Job Lifecycle¶

States¶

Every job follows a linear state machine:

QUEUED  ──▶  RUNNING  ──▶  SUCCEEDED
                │
                └──▶  FAILED
QUEUED  ──▶  CANCELLED   (via API, before execution)

Allowed transitions:

From	To	Trigger
`QUEUED`	`RUNNING`	Worker claims the job (session 1)
`RUNNING`	`SUCCEEDED`	Operation completes without exception
`RUNNING`	`FAILED`	Operation raises an exception
`QUEUED`	`CANCELLED`	`POST /jobs/{id}/cancel`

The two-session pattern¶

BaseWorker.handle_job(job_id) uses two independent database sessions by design:

Session 1. Claim.: Loads the job, checks it is in QUEUED status, transitions it to RUNNING, writes a job.started event, and commits. After this commit, any monitoring tool or frontend can see the job is running. The session is then closed.
Session 2. Execute.: Loads the job again (fresh session), resolves the operation from the registry, and calls operation.execute(session, payload, emit=emit). On success, writes job.succeeded and commits. On exception, writes job.failed with the error class and message, commits, and re-raises.

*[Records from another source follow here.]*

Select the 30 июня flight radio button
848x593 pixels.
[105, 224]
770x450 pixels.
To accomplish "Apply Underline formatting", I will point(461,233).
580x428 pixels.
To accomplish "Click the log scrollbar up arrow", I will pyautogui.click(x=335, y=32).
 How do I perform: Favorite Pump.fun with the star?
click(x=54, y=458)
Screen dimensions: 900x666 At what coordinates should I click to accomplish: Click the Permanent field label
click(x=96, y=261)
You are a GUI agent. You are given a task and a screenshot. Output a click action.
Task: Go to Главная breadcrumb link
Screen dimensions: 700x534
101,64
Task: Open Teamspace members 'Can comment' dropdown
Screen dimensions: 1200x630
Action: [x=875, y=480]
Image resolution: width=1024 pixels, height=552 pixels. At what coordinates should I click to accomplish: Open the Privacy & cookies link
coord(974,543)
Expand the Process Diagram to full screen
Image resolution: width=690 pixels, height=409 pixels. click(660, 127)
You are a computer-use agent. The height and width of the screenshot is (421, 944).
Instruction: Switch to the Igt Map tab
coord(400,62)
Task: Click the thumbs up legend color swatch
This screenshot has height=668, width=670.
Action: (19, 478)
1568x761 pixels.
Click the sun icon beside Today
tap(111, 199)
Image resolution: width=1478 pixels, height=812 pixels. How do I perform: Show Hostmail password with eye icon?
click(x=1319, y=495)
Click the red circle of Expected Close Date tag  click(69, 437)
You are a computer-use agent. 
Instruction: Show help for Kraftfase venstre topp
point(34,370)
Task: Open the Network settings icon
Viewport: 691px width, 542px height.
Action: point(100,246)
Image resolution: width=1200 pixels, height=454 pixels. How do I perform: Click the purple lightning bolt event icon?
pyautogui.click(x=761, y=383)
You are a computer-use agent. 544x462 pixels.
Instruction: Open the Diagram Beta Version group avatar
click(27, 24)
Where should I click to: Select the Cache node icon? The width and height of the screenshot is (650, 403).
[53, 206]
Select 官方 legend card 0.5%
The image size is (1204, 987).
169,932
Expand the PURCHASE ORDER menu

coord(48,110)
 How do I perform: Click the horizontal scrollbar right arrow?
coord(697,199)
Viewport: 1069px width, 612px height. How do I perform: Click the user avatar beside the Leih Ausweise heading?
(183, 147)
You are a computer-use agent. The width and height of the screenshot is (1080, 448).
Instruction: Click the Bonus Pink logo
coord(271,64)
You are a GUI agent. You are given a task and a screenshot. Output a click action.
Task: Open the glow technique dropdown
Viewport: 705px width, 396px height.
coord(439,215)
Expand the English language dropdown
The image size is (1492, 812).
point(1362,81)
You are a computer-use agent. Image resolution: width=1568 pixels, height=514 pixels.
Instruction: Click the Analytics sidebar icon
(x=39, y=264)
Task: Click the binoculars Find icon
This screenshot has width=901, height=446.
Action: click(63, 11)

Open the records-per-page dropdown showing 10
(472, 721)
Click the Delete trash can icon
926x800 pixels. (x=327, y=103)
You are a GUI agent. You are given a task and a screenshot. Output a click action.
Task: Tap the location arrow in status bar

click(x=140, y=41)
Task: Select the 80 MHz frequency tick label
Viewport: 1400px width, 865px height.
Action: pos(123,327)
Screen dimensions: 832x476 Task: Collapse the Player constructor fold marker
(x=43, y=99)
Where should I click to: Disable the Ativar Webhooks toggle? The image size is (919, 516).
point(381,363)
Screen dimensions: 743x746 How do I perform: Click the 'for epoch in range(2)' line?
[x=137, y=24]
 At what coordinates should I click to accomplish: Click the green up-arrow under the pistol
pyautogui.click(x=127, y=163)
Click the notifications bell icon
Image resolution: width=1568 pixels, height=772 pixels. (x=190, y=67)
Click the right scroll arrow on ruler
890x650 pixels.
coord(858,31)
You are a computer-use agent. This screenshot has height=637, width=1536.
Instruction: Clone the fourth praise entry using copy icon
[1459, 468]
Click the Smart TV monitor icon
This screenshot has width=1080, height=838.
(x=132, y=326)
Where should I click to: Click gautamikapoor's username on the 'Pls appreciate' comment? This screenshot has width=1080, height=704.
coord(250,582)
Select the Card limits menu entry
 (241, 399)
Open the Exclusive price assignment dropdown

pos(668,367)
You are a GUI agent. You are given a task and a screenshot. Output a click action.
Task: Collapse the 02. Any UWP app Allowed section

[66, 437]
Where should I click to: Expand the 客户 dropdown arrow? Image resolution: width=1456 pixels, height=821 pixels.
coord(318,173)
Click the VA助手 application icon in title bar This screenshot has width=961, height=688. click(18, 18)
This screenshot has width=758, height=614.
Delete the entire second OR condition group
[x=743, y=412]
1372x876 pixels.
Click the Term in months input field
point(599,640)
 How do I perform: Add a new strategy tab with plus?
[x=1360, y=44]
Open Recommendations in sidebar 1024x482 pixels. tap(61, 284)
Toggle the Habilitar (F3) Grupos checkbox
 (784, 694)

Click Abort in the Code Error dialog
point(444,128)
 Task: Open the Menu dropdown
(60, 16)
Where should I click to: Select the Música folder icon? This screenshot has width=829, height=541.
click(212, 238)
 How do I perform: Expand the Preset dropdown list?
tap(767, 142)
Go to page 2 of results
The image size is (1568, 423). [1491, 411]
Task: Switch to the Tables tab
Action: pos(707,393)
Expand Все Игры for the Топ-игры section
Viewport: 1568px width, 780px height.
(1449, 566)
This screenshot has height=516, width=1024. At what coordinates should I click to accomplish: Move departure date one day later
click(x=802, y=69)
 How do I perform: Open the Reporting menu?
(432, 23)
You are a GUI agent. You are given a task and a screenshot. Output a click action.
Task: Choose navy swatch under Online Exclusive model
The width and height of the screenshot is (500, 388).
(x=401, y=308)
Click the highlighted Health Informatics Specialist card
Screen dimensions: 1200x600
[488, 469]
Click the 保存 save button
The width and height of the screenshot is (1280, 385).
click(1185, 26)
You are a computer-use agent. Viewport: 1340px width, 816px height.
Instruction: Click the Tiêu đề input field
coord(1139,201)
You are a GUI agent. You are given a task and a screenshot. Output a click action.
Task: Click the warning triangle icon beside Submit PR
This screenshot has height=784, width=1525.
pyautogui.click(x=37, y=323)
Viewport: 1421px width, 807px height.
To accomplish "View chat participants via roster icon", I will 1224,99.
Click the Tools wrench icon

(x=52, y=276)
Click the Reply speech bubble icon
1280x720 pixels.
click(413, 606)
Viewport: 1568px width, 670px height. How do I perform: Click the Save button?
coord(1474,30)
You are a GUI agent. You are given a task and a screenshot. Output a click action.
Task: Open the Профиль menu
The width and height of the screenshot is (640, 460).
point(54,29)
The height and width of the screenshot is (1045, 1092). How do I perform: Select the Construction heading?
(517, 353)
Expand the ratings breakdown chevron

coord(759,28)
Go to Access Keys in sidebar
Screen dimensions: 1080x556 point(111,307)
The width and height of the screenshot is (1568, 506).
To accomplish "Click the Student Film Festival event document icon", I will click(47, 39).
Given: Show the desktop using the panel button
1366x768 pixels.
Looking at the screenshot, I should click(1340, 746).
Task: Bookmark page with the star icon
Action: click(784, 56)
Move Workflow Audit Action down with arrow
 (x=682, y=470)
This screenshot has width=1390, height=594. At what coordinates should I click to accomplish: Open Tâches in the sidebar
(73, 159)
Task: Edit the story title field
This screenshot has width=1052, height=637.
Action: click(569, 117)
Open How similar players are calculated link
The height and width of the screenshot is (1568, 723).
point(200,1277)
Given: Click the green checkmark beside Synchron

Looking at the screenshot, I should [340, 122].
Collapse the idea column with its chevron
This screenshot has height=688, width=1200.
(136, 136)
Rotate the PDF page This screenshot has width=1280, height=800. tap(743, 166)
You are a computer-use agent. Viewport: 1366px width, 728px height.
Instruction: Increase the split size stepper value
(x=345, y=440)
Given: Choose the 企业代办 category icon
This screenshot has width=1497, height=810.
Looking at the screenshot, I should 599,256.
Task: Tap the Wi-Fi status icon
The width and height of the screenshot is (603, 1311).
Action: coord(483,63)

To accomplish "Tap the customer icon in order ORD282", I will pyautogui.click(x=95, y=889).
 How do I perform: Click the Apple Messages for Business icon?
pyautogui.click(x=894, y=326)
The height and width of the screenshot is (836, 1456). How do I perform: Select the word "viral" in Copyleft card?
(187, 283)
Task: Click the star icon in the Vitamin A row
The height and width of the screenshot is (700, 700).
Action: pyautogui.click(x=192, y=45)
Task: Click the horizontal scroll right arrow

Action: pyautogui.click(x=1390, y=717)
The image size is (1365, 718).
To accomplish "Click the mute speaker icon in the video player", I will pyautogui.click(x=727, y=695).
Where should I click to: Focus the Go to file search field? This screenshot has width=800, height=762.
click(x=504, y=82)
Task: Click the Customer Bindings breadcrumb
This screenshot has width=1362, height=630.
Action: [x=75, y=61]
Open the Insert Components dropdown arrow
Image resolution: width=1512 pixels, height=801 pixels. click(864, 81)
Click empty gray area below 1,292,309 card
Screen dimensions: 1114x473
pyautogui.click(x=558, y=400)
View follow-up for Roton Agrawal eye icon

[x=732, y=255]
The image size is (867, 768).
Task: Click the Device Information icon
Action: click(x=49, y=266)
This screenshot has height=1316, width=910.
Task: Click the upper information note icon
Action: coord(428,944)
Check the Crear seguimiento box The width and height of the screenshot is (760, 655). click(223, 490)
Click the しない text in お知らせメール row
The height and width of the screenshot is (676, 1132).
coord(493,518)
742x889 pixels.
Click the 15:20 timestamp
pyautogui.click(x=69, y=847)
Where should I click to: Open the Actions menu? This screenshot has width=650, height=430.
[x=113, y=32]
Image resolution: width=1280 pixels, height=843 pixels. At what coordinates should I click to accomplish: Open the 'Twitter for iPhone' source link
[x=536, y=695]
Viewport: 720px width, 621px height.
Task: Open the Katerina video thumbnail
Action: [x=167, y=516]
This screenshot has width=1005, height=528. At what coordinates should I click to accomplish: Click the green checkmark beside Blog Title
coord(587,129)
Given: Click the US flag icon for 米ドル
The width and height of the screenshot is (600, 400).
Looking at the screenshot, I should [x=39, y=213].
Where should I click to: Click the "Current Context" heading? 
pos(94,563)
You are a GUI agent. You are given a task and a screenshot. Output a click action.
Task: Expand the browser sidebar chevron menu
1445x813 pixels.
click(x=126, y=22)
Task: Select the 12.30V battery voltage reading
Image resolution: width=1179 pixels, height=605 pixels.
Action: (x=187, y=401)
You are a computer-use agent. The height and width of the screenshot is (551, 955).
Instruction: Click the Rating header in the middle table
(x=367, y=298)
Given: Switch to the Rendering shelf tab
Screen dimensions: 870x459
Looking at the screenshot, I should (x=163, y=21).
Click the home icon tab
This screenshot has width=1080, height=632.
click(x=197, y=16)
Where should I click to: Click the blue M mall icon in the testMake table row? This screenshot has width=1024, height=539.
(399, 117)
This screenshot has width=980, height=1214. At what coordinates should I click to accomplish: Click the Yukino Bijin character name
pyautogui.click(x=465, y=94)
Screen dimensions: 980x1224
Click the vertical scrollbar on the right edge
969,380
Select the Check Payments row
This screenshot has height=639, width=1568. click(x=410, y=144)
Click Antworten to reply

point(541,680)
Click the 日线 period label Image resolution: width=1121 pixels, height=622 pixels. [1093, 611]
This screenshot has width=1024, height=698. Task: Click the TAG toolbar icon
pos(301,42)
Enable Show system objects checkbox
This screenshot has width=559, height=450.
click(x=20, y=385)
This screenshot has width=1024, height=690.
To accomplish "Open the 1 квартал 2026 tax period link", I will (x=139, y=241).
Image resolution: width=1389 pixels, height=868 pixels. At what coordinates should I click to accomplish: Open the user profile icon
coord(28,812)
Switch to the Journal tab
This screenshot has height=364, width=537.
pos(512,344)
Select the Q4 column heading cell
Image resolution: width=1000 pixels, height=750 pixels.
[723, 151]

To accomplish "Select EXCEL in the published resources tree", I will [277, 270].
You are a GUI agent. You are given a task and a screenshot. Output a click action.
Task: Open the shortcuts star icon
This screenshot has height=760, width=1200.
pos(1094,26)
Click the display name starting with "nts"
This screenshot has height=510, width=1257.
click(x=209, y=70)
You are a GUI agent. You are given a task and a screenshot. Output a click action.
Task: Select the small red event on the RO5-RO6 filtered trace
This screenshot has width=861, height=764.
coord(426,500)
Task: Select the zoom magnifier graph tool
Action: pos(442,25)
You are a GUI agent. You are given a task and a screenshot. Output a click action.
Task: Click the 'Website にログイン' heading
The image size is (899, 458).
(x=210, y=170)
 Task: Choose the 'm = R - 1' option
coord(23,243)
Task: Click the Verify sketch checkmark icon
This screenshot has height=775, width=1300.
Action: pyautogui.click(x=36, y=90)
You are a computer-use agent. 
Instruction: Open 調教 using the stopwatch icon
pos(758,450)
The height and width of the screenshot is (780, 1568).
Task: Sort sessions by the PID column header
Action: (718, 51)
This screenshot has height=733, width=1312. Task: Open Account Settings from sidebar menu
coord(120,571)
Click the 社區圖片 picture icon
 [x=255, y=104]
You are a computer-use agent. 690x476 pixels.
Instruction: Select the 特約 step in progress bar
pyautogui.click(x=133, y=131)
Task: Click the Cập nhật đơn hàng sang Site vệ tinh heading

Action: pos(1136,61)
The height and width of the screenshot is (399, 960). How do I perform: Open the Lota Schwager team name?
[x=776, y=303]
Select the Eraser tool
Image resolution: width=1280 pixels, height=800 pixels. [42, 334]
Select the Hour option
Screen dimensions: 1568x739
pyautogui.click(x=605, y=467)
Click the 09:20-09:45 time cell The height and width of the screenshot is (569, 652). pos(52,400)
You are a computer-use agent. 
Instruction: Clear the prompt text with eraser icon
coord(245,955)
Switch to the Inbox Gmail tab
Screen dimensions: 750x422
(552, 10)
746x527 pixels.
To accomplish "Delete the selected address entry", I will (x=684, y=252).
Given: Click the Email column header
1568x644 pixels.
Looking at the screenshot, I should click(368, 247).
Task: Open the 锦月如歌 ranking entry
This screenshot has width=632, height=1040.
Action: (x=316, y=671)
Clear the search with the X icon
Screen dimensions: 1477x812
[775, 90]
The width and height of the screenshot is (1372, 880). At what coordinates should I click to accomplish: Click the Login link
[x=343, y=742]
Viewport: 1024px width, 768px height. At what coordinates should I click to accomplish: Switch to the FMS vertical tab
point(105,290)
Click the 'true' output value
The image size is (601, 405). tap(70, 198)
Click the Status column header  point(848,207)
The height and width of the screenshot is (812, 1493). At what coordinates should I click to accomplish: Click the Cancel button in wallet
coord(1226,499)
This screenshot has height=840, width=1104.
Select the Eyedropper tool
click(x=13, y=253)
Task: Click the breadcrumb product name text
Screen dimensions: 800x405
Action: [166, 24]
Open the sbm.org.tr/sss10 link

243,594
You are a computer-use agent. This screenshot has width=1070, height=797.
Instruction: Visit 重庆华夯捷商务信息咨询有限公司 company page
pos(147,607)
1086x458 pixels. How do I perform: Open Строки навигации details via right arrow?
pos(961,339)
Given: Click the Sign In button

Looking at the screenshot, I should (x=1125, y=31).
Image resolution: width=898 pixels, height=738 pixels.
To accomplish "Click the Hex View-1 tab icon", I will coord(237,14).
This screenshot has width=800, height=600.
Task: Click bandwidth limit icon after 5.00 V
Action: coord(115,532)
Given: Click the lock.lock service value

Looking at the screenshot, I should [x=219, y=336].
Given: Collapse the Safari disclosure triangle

This pattern ensures consistency even if the process crashes mid-execution: the DB always reflects the last committed state, and no session is left open across a long-running operation.

Why two sessions?

A single long-lived session would hold a transaction open for the entire duration of the operation (potentially minutes). This blocks table-level vacuuming and causes lock contention. More importantly, a crash in the execute phase leaves the claim phase committed (RUNNING is visible) while the result is not, which is the correct observable state.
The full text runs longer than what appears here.